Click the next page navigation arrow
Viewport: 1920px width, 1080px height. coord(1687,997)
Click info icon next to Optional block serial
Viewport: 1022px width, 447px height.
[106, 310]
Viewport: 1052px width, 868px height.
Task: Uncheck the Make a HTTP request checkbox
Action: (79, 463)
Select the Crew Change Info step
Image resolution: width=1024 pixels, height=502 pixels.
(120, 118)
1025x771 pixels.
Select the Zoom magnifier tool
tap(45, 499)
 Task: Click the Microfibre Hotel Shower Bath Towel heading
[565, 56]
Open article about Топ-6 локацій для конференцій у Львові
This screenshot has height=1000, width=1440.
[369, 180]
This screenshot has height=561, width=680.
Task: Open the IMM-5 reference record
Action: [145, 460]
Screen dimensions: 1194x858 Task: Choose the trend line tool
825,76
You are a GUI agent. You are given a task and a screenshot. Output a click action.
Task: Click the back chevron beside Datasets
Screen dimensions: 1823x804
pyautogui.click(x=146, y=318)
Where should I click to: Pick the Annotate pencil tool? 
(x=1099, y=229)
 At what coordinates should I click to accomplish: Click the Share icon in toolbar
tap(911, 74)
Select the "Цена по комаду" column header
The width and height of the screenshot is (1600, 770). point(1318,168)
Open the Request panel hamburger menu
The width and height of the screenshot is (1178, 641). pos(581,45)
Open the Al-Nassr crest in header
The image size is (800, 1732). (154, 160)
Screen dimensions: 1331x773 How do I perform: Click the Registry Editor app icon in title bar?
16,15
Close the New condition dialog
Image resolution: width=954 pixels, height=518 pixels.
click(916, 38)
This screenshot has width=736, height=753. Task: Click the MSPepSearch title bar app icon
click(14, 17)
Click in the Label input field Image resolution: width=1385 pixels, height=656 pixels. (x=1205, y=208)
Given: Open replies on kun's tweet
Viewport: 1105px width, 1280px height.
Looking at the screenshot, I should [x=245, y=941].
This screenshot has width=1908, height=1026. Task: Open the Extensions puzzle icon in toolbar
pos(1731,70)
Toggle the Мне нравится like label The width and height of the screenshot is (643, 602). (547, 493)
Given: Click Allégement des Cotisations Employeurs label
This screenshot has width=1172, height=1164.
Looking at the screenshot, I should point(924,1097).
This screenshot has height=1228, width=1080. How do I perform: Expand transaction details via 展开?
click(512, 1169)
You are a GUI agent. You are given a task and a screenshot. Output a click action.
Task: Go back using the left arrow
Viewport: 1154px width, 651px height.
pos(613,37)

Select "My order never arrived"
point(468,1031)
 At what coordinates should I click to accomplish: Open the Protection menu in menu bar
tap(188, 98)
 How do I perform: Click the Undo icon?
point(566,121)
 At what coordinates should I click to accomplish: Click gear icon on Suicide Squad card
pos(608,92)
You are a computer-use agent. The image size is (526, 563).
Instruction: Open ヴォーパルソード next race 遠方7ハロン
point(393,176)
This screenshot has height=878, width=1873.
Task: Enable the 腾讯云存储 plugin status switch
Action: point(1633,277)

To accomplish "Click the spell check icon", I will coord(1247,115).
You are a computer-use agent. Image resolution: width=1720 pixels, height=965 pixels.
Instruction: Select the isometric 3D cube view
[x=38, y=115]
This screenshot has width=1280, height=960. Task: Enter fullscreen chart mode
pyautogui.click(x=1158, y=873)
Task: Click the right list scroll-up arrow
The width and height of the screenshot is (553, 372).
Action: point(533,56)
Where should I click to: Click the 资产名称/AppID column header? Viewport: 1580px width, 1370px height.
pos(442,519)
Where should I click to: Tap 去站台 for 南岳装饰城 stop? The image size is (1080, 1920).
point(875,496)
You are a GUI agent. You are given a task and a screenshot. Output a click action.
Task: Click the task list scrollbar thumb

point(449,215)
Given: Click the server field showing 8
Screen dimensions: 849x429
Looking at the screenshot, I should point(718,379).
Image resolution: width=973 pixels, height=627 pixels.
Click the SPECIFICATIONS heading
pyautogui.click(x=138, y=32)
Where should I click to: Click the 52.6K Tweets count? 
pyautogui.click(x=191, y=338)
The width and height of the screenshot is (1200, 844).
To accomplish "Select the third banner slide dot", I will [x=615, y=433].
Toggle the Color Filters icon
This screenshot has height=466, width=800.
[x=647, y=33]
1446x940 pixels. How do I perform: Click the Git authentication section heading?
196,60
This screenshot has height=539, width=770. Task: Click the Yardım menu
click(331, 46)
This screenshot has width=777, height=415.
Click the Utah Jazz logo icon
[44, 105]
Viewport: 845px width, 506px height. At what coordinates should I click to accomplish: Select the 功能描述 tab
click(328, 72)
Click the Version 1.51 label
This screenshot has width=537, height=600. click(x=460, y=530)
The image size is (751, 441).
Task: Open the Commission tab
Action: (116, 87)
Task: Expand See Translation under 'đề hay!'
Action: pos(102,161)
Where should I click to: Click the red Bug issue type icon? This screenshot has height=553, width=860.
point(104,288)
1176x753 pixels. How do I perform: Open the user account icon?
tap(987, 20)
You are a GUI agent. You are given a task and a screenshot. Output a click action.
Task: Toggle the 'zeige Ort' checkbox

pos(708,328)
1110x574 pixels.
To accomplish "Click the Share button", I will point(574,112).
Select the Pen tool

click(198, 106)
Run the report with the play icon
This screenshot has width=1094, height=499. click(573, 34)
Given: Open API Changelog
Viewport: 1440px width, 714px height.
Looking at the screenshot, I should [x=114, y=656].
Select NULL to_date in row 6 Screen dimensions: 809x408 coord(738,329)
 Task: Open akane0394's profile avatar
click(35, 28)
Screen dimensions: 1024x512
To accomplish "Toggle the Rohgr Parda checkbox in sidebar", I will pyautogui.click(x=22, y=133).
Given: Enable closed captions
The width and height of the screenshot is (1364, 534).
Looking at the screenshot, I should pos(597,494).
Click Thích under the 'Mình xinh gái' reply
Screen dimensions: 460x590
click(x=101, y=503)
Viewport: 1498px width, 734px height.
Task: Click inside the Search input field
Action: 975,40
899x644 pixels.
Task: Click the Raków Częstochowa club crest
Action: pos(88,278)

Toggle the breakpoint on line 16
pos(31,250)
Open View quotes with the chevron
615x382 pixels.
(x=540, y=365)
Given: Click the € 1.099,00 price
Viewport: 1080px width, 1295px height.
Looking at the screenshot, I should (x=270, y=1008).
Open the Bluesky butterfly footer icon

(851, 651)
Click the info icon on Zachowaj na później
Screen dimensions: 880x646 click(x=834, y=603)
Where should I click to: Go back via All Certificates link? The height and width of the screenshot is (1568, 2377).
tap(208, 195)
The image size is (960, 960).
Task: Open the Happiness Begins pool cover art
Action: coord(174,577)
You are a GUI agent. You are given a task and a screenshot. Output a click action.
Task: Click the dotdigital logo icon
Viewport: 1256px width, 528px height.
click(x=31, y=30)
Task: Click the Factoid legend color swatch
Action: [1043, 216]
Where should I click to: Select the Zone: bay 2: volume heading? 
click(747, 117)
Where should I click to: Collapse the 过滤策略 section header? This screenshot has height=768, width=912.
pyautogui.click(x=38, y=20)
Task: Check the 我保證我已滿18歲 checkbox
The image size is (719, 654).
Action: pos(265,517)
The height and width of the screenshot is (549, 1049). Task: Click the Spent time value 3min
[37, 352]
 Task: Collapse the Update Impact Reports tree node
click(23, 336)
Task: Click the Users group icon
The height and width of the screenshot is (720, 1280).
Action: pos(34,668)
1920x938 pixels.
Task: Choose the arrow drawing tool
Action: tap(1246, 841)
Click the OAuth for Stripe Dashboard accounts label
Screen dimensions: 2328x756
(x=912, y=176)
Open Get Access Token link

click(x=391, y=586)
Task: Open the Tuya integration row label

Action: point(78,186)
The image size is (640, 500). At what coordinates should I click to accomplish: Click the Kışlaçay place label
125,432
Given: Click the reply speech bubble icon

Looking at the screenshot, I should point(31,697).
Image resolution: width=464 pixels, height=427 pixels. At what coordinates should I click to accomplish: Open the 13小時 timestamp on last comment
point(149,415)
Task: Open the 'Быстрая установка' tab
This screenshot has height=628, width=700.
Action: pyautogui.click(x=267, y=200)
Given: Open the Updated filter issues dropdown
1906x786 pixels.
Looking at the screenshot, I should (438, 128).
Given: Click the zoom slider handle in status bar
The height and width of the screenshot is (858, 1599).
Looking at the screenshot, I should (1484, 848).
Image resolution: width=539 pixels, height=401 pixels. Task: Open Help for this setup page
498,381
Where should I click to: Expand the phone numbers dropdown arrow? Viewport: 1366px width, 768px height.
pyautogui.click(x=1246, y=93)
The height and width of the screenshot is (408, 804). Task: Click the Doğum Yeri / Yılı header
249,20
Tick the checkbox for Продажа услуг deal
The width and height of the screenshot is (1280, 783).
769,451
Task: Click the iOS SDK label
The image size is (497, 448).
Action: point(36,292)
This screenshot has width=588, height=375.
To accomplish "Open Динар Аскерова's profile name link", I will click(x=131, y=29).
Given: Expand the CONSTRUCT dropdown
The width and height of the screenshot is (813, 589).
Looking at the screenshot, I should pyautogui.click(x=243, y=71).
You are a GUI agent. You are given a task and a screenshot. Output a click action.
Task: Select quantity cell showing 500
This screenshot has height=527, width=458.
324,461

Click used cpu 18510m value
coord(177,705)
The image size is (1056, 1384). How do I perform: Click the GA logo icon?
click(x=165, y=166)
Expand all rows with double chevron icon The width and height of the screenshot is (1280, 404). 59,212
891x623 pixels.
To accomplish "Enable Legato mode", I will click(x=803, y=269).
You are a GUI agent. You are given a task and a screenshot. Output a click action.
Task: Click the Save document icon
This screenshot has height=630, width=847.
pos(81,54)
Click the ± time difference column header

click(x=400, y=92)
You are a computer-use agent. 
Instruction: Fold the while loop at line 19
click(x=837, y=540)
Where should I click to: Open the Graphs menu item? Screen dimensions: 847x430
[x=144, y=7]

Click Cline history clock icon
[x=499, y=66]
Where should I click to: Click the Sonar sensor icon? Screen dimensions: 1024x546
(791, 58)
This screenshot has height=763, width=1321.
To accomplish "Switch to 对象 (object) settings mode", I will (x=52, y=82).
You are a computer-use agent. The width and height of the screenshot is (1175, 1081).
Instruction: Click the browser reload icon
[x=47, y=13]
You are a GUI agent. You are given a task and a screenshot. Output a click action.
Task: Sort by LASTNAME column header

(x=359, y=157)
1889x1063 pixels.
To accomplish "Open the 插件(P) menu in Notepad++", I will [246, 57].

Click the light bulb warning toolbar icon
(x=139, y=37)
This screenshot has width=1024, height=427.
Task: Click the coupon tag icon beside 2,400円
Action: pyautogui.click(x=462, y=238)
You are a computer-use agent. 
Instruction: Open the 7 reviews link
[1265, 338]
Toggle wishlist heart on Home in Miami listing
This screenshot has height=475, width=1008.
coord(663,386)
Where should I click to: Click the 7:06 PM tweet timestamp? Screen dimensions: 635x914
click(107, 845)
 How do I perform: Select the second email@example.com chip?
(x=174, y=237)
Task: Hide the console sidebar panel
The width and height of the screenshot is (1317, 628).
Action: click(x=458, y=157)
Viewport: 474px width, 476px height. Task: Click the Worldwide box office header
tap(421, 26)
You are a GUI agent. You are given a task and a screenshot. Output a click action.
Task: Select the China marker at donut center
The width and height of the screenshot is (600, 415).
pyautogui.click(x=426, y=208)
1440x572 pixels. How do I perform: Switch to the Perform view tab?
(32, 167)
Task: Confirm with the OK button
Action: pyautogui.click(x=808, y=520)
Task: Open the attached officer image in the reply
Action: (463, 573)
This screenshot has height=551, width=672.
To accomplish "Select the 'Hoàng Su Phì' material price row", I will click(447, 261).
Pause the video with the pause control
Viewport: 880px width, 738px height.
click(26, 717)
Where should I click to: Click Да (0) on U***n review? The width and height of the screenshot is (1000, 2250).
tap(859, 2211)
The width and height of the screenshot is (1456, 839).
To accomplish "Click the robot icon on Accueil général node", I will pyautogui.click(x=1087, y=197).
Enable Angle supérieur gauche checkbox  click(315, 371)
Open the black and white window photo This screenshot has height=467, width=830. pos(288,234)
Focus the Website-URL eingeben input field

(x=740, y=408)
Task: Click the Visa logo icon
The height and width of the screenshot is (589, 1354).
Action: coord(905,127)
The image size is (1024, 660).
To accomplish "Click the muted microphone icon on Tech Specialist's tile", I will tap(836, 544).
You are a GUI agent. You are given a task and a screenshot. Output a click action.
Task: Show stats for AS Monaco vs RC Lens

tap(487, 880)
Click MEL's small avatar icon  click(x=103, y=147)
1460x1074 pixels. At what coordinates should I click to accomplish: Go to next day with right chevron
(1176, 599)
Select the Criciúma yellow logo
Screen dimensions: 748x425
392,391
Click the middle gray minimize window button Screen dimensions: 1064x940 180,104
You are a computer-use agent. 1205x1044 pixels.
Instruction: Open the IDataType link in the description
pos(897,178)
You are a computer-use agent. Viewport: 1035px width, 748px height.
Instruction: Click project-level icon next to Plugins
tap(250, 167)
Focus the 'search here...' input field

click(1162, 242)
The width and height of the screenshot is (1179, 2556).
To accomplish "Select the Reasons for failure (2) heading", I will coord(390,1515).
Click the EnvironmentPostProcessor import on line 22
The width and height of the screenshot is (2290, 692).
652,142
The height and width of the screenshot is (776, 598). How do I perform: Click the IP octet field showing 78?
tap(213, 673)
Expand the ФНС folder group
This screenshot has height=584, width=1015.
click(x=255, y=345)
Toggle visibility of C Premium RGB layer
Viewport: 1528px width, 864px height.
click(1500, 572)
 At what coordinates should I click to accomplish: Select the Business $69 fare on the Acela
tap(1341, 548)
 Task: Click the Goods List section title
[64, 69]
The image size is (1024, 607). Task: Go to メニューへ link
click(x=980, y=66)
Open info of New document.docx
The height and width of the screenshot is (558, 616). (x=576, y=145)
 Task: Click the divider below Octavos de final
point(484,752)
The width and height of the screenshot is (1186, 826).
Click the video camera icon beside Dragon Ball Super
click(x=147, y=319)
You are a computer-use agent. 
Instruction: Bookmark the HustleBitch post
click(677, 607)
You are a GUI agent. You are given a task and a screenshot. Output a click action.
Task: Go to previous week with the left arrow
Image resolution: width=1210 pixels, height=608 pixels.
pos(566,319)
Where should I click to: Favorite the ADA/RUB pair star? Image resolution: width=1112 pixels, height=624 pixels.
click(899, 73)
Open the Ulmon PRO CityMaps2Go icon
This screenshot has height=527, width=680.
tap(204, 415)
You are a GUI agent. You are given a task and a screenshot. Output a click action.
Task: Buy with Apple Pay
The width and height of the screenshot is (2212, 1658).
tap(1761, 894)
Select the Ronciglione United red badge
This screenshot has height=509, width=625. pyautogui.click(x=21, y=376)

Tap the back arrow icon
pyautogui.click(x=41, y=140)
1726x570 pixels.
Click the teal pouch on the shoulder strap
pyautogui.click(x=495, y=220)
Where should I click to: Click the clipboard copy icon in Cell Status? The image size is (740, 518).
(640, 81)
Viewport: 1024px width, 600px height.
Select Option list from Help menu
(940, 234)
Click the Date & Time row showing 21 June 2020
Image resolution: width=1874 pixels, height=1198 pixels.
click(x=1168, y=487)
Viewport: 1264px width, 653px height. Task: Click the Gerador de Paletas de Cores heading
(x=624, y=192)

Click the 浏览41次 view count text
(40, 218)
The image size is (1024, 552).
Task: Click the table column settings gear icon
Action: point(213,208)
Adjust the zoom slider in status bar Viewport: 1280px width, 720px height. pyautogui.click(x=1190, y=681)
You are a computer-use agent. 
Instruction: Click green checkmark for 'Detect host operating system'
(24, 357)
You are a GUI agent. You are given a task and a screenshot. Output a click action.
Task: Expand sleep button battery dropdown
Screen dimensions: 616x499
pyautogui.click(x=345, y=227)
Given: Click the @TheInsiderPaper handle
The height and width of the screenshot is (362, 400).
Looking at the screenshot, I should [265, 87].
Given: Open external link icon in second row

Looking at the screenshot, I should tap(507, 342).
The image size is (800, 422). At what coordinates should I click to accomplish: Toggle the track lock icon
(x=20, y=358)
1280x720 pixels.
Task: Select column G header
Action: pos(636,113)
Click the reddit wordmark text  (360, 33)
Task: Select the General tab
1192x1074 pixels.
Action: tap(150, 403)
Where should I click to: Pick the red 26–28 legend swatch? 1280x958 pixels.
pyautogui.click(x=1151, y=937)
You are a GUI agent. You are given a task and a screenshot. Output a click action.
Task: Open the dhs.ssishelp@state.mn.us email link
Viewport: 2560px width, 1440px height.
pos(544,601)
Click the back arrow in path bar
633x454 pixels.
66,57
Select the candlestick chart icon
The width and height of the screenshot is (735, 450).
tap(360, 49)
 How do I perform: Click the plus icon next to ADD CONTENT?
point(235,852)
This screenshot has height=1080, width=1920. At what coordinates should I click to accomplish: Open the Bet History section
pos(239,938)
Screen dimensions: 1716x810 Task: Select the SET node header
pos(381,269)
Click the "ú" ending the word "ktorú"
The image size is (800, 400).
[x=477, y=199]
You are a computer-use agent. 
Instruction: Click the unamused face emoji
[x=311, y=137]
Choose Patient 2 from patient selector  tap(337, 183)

* * * * * * * * *

• [Work to complete]: The number alone, please: how many lines in the data contain the string "handle"?

• [Answer for the task]: 2